=== Section Start ===

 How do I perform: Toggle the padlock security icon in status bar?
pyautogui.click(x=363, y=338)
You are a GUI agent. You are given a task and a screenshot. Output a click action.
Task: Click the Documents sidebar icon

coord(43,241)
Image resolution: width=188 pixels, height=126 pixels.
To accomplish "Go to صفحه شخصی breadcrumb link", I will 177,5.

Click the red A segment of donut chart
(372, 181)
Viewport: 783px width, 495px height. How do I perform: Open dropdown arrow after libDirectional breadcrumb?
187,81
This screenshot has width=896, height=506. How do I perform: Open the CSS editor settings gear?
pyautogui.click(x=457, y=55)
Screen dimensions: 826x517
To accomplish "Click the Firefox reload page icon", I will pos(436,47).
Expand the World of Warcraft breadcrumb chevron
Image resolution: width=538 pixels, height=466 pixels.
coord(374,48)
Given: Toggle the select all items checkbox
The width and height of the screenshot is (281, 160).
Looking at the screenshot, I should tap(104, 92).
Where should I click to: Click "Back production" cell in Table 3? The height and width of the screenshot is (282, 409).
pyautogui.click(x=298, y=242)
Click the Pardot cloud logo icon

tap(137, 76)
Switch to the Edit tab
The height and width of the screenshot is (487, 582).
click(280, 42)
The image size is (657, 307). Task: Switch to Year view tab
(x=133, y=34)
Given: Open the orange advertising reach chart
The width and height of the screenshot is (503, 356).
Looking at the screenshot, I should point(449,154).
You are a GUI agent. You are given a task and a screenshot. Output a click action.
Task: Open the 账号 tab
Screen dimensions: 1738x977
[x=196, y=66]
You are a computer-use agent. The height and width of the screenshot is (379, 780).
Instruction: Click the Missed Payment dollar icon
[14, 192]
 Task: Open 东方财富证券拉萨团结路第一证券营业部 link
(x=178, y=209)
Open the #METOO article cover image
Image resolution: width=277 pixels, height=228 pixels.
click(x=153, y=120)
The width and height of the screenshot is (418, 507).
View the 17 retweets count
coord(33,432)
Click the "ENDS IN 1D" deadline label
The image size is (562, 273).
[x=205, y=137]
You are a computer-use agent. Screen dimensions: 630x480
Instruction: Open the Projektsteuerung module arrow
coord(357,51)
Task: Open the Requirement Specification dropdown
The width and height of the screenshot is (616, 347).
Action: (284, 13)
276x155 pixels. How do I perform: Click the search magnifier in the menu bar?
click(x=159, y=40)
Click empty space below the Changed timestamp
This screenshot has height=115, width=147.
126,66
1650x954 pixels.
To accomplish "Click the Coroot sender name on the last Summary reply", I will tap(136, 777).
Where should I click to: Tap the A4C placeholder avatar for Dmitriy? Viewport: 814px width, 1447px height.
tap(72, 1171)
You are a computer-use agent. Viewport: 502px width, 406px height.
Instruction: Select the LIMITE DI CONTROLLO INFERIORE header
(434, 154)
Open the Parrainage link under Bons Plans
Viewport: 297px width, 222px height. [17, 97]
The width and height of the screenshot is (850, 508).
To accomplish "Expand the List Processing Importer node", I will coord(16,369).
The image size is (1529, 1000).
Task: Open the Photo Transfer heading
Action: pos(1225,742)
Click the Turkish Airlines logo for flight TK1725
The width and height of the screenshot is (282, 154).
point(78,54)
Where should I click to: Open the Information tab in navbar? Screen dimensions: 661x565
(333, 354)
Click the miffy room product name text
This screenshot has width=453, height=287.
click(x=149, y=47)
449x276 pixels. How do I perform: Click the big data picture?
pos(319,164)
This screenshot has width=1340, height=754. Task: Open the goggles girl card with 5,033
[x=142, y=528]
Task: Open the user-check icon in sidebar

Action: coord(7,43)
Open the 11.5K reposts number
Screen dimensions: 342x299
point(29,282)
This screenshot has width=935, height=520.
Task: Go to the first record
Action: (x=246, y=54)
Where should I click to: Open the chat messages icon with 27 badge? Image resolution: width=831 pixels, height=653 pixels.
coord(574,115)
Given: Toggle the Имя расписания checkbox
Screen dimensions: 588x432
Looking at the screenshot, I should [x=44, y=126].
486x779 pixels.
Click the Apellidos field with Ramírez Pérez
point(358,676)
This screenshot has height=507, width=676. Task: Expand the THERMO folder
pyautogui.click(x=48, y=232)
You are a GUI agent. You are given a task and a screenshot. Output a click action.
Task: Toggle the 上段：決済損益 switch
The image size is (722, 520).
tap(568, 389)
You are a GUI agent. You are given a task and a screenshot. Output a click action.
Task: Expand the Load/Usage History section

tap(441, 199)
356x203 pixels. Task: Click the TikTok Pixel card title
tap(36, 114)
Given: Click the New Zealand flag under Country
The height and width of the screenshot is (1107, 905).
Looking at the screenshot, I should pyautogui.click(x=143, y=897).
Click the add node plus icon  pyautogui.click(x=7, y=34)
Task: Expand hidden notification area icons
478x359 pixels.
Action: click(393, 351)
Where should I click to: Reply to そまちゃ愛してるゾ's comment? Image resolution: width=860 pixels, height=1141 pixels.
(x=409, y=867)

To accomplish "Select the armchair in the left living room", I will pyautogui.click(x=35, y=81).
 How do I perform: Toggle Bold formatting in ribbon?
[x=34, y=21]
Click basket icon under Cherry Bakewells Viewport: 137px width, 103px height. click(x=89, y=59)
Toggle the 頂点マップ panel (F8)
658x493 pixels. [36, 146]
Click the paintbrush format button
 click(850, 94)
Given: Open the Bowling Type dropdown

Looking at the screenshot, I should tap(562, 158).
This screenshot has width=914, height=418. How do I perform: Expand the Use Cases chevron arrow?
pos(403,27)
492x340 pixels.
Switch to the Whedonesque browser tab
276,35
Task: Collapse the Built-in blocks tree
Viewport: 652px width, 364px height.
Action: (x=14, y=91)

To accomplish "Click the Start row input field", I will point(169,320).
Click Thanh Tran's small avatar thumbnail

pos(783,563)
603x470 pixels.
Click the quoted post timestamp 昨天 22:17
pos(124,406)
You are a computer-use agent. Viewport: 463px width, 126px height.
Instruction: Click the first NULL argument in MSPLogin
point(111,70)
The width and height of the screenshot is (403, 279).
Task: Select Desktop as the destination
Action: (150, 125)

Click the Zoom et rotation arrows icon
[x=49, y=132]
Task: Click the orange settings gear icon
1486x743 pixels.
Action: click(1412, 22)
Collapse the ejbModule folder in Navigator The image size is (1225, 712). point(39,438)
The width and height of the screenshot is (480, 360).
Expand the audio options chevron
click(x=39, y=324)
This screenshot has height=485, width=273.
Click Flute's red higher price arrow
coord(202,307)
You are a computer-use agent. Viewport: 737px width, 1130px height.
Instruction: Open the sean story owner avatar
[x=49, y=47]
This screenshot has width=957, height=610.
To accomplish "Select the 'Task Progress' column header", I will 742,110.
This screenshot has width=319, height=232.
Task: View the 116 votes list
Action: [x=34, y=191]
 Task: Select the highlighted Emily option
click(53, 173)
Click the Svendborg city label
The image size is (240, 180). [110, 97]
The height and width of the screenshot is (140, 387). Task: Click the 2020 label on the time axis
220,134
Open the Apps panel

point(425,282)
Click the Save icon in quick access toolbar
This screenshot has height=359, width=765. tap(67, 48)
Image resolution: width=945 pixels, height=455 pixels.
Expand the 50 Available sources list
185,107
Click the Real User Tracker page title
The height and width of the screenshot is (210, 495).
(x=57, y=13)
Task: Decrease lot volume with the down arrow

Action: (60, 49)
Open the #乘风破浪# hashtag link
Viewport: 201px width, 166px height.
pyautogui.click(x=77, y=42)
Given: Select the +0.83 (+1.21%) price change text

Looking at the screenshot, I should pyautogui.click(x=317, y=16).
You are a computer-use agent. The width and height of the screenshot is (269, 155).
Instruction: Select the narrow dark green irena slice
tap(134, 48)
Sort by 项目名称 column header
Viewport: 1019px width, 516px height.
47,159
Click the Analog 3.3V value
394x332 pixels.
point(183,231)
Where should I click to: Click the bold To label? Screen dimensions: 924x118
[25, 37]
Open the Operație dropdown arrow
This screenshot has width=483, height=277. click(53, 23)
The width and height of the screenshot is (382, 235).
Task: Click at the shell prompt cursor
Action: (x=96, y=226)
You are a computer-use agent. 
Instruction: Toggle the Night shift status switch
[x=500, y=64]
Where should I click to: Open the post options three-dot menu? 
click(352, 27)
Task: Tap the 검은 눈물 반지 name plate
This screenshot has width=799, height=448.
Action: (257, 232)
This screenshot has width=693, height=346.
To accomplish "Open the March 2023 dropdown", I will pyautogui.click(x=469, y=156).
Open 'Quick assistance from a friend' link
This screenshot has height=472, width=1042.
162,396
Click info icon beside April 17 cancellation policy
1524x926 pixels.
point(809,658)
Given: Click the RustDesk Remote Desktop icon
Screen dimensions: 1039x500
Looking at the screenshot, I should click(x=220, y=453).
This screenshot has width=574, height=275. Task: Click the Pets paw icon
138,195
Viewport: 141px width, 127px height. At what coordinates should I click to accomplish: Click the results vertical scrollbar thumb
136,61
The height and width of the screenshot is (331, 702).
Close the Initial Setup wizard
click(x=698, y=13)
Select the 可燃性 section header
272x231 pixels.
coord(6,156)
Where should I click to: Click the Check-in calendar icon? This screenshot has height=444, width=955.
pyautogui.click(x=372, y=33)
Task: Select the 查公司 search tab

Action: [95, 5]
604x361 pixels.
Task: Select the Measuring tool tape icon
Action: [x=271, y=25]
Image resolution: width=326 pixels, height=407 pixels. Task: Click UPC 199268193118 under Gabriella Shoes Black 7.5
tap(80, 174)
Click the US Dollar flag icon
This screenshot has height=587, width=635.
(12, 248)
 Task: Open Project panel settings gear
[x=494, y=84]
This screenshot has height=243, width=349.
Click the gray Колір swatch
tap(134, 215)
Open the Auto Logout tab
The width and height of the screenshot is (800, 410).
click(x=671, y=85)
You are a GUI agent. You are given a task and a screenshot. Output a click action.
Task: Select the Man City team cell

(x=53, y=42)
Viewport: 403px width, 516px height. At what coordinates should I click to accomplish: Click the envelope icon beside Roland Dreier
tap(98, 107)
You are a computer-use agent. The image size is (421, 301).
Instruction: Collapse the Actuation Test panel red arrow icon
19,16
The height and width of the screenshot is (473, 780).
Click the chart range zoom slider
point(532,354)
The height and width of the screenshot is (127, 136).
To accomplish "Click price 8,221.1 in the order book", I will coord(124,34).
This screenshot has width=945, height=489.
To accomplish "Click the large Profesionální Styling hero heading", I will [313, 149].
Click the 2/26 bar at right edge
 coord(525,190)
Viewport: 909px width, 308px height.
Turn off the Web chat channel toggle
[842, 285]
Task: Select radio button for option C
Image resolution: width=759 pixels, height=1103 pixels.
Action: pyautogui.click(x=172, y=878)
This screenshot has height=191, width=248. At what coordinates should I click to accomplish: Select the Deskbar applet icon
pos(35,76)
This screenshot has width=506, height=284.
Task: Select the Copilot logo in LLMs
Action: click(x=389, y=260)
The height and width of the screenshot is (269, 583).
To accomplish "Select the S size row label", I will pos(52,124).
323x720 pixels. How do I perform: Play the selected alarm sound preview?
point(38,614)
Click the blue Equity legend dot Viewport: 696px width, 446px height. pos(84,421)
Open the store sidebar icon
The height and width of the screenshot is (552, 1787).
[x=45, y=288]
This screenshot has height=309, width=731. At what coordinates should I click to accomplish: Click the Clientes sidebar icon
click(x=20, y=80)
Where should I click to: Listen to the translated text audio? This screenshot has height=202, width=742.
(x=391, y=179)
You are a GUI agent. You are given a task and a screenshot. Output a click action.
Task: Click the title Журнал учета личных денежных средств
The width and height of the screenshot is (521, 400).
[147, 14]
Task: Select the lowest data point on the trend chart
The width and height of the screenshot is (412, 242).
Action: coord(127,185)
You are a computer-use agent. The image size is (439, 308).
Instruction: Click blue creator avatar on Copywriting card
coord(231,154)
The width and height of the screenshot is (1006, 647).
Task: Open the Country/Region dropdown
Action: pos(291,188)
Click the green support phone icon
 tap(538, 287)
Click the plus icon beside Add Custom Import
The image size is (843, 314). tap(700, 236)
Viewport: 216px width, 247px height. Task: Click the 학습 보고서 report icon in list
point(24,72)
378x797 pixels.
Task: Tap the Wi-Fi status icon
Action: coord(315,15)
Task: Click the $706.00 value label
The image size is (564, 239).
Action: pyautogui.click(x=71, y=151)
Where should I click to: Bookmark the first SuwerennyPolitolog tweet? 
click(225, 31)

=== Section End ===

— Try it —
Where a line of the records contains the word "orange", copy that line.

— Task output —
Given: Open the orange advertising reach chart
Task: Click the orange settings gear icon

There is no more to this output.